Page excerpt:
Segment Open
The cost-effectiveness of aspirin for primary prevention of cardiovascular events in women is unclear. We sought to perform a cost-utility analysis to address this issue.
We developed a Markov model, based on published literature, to compare aspirin prevention with no therapy. We used the perspective of a third-party payer and a lifetime time horizon. Our main outcome measure was cost per quality-adjusted life-year (QALY) gained. Our base case analysis considered 65-year-old women with a 7.5% 10-year risk of coronary heart disease events and a 2.8% risk of stroke.
Aspirin use cost $13 300 per additional QALY gained in the base case. Results were sensitive to age, cardiovascular disease risk, relative risk reductions with aspirin for ischemic strokes and myocardial infarction, excess risk of hemorrhagic stroke and gastrointestinal bleeding, and the disutility of taking medication. Probabilistic sensitivity analysis for 65-year-old women at moderate cardiovascular disease risk found a 27% chance that aspirin produces fewer QALYs than no treatment, a 35% chance that the cost-utility ratio was less than $50 000 per QALY gained, and a 37% probability that it was greater than $50 000 per QALY gained.
Segment Closed
Available data:
Segment Open
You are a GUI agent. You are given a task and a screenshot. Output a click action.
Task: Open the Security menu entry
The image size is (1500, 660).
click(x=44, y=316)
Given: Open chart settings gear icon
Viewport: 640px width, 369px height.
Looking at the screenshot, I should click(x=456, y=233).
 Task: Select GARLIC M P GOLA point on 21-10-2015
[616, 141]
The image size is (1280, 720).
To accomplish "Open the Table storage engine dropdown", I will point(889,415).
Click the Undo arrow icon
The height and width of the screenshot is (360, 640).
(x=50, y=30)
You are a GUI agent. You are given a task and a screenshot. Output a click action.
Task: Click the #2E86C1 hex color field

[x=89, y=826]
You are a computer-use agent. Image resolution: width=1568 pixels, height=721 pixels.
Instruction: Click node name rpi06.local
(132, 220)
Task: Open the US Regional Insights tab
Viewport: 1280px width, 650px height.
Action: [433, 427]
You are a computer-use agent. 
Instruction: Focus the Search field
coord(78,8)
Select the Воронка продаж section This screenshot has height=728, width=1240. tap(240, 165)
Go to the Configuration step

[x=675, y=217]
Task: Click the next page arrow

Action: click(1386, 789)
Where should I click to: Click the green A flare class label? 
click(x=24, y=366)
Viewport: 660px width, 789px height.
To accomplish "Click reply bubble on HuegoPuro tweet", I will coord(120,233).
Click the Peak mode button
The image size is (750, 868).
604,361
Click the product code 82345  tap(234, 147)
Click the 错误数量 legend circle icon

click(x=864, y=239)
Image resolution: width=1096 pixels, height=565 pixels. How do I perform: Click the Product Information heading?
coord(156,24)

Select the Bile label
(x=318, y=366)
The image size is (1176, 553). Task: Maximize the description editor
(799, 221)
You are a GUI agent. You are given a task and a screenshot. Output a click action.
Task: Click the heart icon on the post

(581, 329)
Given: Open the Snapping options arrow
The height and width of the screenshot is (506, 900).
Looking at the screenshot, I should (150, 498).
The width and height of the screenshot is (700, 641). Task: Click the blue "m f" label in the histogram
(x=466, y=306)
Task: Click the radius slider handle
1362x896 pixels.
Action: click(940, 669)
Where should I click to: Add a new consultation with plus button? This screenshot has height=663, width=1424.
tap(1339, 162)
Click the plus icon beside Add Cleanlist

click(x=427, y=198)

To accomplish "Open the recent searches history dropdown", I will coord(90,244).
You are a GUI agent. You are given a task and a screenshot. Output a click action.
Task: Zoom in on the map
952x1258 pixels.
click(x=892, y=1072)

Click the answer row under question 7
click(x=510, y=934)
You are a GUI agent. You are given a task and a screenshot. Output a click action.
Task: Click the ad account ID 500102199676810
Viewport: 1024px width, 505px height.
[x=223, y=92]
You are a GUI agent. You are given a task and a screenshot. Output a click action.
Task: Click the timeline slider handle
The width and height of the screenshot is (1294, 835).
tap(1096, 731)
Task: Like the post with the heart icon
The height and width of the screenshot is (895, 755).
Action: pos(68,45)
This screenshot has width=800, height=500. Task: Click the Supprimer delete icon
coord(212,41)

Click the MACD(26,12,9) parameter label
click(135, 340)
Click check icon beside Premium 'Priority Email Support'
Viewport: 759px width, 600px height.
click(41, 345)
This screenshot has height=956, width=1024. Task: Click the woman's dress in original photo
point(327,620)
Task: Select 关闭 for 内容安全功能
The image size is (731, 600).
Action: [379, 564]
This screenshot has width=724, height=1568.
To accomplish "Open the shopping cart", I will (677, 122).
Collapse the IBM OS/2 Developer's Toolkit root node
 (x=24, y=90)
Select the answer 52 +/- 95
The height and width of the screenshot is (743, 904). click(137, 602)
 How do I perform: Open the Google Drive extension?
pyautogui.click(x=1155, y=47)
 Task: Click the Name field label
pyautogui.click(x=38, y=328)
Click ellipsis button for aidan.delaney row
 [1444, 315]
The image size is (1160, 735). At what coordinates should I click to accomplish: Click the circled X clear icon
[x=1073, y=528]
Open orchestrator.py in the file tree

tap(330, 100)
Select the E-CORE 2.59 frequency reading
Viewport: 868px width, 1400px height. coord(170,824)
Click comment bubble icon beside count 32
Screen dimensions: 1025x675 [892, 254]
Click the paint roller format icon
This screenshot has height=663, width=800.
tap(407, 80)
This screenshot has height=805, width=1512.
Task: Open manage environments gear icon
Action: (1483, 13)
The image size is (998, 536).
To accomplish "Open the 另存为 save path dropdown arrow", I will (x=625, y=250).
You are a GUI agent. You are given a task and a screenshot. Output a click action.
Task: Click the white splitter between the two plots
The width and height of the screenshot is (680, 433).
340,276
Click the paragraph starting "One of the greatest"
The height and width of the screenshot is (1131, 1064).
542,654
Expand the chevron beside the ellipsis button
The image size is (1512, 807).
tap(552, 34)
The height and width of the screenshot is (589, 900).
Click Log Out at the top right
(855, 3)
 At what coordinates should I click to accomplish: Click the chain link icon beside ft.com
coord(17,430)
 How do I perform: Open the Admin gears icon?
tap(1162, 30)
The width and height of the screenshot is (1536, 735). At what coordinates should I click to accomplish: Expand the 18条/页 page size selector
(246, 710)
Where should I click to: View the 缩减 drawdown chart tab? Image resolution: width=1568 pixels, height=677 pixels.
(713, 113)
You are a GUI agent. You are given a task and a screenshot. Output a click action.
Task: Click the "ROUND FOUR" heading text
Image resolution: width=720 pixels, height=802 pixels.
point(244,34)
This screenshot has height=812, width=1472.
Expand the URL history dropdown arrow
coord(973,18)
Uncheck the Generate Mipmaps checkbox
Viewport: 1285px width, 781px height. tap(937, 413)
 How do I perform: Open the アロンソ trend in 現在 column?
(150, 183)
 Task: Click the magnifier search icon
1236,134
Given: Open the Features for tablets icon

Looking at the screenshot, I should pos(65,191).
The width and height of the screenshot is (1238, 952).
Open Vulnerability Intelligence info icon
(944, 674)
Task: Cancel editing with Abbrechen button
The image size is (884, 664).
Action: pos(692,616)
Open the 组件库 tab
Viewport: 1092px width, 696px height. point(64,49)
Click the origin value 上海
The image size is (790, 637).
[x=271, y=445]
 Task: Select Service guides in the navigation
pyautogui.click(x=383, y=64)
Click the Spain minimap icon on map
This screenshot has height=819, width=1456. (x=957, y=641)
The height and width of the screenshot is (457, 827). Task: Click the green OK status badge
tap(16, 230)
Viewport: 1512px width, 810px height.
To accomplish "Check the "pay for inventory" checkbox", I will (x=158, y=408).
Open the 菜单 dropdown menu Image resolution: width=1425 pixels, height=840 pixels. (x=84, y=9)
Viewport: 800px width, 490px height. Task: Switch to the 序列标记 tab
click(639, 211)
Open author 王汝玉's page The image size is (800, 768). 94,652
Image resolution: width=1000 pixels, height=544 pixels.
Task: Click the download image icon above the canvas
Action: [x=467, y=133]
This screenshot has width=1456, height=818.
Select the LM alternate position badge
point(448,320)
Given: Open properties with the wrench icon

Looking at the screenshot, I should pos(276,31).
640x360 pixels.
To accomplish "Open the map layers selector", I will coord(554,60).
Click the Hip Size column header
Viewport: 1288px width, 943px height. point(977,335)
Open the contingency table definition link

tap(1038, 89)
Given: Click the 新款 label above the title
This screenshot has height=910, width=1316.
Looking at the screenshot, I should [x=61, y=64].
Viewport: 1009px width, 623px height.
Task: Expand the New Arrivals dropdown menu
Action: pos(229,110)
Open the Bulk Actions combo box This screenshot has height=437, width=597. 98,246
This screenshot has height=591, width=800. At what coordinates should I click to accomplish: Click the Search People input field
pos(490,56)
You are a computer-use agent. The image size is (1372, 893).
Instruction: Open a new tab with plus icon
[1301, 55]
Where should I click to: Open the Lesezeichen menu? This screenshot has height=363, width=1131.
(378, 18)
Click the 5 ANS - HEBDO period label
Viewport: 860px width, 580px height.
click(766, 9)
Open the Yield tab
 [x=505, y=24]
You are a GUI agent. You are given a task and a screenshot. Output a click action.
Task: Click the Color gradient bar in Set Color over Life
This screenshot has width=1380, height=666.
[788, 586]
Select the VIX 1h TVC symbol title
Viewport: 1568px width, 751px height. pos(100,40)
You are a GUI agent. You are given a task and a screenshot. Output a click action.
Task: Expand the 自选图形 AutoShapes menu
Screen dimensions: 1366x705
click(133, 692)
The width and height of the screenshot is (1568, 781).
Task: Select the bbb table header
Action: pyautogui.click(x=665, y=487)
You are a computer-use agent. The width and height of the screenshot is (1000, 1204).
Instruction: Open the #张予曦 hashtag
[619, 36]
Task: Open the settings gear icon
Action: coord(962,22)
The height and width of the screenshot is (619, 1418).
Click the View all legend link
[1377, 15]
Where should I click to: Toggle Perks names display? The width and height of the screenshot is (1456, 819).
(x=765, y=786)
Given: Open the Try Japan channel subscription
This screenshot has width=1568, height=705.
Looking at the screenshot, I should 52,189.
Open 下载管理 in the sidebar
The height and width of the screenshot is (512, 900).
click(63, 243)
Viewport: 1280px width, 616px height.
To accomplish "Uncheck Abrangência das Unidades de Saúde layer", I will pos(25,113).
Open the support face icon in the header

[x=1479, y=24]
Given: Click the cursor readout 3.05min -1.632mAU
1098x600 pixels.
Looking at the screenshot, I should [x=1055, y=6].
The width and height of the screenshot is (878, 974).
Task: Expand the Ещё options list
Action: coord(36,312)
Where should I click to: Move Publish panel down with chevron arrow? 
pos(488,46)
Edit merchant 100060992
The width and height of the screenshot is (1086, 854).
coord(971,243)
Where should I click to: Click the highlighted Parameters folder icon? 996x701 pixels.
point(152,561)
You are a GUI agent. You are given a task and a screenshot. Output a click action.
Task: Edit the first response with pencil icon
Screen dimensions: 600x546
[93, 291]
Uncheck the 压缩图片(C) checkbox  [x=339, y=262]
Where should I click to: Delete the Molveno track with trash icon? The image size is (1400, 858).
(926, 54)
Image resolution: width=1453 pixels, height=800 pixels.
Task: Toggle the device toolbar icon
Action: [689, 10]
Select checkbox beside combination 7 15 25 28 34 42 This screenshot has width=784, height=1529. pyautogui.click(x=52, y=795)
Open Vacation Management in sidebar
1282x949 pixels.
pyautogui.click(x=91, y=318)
Segment Closed
Required tasks:
• a. Answer these questions about the aspirin cost-utility abstract, one answer per line and marked the same way.
(i) How old were the women in the base case analysis?
(ii) What did aspirin use cost per additional QALY gained in the base case?
(iii) What chance did the probabilistic sensitivity analysis find that aspirin produces fewer QALYs than no treatment?
• b. Reproduce word for word the part of the aspirin cost-utility abstract between "We developed a" and "risk of stroke.", inclusive.

Results for each task:
• a.
(i) 65 years old
(ii) $13 300
(iii) 27%

• b.
We developed a Markov model, based on published literature, to compare aspirin prevention with no therapy. We used the perspective of a third-party payer and a lifetime time horizon. Our main outcome measure was cost per quality-adjusted life-year (QALY) gained. Our base case analysis considered 65-year-old women with a 7.5% 10-year risk of coronary heart disease events and a 2.8% risk of stroke.